It does, to be sure, have a resonance that stirs the soul. One hears the phrase and imagines an accompanying chorus of angels.

Now imagine you’re interviewing an executive candidate instead. The imaginary angels vanish, replaced by the ghostly visage of Don Quixote.

Last week’s column explored the questions we might ask Senators McCain and Obama if we could give them job interviews (“A conventional approach to executive interviewing,Keep the Joint Running, 9/8/2008). Let’s continue pushing the metaphor.

Candidates, be they political or business-executive, who claim they’ll stand up to the entrenched (or special) interests are either grandstanding, or … well, about the best that can be said for them is that they are victims of a false dichotomy. The proper response to entrenched interests is neither standing up nor caving in, not least because “the entrenched interests” isn’t singular, or even a small number.

If you look at political history in more than a completely superficial way, you’ll see an inescapable pattern: What those who achieved important results did with special interests was manipulate them, playing them against each other.

And if standing up to one proved necessary, as in the case of Teddy Roosevelt standing up to the trusts, the lesson is clear: Stand up to just one, and have most of the rest lined up on your side when you do or you’ll look like one of those cartoon characters who’s been run over by a steamroller.

In your company, the “entrenched interests” are such individuals and groups as: Accounting, the Marketing Department, Sales, the Board of Directors, shareholders, and whatever regulatory bodies oversee your industry.

If you were to interview an executive candidate who told you he or she would stand up to these constituencies, I trust you’d have the wisdom to choose someone less likely to destroy the company. What you want to hear is that the candidate will listen to them, understand their priorities, and find ways to move the company forward in ways that harmonize their interests — ManagementSpeak for playing them off against each other.

And another thing: Metaphorically speaking, Senators McCain and Obama are internal candidates no matter how much they claim to be “Washington outsiders.” Given the extent to which both are promising change, they had better be internal candidates. If that isn’t clear, think about interviewing an external candidate for an executive position, who says, “I’m going to shake things up, clean house, and make big changes.”

“Oh, really?” you might plausibly ask. “How do you know shaking things up, cleaning house and making big changes is what we need to do?”

Compare that to an internal candidate — one who knows How Things Get Done Around Here — who makes a similar claim. You’d have two questions for this candidate: (1) In their estimation, what most needs shaking and cleaning; and (2) how they would go about it.

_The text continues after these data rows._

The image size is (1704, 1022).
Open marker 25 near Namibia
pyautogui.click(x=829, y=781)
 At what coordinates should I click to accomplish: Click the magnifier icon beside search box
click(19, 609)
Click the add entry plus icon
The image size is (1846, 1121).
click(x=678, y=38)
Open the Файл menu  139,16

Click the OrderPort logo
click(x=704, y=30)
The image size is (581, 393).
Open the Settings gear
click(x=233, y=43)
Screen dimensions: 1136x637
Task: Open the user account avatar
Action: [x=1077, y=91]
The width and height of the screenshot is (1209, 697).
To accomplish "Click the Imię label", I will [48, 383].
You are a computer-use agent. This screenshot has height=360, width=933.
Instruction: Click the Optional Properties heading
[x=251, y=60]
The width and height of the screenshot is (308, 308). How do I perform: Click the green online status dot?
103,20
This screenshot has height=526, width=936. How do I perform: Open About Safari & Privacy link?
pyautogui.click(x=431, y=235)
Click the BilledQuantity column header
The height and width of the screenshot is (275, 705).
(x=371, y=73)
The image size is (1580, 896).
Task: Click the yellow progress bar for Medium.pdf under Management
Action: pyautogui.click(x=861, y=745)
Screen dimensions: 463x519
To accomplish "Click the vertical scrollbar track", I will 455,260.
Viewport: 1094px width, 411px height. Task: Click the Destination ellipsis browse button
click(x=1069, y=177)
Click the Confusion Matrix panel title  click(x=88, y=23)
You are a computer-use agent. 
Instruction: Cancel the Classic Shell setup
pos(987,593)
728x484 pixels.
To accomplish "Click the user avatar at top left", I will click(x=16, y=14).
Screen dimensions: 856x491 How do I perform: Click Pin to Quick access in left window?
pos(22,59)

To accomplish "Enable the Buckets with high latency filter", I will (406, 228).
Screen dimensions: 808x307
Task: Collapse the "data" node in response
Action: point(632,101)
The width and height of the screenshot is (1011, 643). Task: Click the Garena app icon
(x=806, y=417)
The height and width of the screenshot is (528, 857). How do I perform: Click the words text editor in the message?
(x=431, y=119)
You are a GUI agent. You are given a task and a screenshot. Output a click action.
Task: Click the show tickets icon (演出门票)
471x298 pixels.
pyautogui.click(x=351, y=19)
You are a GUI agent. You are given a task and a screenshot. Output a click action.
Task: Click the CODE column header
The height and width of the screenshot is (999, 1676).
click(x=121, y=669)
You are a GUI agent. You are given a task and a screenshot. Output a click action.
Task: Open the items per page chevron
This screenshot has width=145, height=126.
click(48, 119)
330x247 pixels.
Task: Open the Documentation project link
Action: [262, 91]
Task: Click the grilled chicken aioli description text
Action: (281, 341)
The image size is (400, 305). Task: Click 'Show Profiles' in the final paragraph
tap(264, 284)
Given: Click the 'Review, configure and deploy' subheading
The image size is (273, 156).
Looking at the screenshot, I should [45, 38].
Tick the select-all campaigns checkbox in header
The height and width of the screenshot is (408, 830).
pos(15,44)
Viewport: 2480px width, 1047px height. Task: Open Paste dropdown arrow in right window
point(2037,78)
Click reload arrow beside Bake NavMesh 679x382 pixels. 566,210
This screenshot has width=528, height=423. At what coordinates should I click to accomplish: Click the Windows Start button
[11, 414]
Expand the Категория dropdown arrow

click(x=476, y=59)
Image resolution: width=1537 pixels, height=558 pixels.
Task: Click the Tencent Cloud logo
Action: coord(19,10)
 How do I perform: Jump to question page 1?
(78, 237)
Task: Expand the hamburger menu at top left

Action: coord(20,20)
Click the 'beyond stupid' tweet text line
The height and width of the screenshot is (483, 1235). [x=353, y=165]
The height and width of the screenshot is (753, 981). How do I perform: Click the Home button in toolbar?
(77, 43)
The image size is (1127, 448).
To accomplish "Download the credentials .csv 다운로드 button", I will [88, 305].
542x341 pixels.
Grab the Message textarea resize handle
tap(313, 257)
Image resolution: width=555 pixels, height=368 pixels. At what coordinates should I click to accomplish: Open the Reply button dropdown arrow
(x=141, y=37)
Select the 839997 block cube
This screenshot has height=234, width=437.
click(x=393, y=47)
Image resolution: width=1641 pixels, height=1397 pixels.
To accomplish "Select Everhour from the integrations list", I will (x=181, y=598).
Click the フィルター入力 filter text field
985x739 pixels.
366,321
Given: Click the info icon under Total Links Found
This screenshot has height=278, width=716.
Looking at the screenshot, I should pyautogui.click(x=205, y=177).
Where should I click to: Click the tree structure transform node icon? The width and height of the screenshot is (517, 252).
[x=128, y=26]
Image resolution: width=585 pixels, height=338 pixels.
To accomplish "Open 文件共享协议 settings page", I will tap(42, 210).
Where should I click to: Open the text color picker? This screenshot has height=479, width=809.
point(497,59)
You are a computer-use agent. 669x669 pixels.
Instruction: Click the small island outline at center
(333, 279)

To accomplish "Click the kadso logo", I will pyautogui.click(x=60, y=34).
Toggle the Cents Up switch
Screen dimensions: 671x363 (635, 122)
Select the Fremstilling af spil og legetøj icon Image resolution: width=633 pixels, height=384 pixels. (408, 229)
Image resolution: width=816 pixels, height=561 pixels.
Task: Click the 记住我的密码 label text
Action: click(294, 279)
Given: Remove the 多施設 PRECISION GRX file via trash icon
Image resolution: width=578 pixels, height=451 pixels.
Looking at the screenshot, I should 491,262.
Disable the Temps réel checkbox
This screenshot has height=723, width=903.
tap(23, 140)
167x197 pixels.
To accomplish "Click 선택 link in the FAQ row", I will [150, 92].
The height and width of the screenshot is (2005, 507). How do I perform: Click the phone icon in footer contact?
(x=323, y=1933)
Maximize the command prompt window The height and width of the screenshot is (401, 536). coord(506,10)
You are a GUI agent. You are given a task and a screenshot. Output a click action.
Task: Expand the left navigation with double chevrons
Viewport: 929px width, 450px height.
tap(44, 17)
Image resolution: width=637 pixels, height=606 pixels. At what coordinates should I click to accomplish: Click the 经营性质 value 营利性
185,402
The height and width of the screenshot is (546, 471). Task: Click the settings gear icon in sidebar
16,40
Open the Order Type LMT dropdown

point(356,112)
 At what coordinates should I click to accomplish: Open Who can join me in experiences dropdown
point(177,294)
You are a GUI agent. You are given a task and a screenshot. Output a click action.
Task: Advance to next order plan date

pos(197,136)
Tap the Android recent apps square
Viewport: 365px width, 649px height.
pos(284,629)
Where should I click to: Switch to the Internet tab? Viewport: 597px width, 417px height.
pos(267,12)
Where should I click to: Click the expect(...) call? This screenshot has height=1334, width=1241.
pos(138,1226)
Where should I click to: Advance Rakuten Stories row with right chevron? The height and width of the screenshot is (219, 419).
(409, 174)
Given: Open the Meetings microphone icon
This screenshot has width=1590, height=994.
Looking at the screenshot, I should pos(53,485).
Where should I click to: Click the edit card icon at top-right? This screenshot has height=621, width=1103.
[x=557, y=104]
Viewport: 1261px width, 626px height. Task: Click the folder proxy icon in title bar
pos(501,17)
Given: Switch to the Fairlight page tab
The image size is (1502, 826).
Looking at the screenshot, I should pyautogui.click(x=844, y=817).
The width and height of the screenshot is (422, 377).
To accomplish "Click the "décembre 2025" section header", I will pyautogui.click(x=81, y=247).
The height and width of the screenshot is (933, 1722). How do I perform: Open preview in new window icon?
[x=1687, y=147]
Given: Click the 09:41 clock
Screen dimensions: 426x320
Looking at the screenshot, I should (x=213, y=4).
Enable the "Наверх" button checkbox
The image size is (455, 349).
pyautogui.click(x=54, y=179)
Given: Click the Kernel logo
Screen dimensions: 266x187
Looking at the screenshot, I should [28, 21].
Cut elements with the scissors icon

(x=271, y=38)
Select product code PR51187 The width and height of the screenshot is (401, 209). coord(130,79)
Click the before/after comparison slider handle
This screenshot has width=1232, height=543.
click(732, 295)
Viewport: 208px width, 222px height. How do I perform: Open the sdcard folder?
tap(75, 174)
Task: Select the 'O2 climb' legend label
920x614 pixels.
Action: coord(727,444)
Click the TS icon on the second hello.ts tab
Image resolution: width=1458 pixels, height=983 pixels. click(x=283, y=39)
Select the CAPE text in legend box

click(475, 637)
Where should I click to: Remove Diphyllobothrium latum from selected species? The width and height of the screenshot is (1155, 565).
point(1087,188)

“I’d stand up to the special interests,” is, for any internal candidate, a disqualifier, for this reason: Everyone is a special interest and the most successful are the most entrenched. The only way to stand up to the special interests is to stand up to everyone. That’s the opposite of leading.

Politics, whether corporate or national, is first and foremost a game. As with any game it has players, rules, objectives, strategies and tactics.

Those who play this game play it to gain advantages (not to win, since the game never ends), and they do what they do because they think it will help them.

Anyone who is serious about changing things recognizes that to do so they will have to change something about the game.

In business (and, we can wish, in government) the process is called “root cause analysis.” So with internal candidates what you want to hear is clarity about what needs the most attention, what the key leverage points are, and how that candidate would go about using them to achieve planned changes.

For example: One of the most important pieces of legislation passed in the last hundred years was the Civil Rights Act of 1964. Lyndon Johnson, who got it passed, was not known for being a nice person.

What he was known for was his skill in playing special interests against each other.

He was, that is, a consummate politician. To be the president of this country, or of a corporation of any size, that’s a big part of the job description.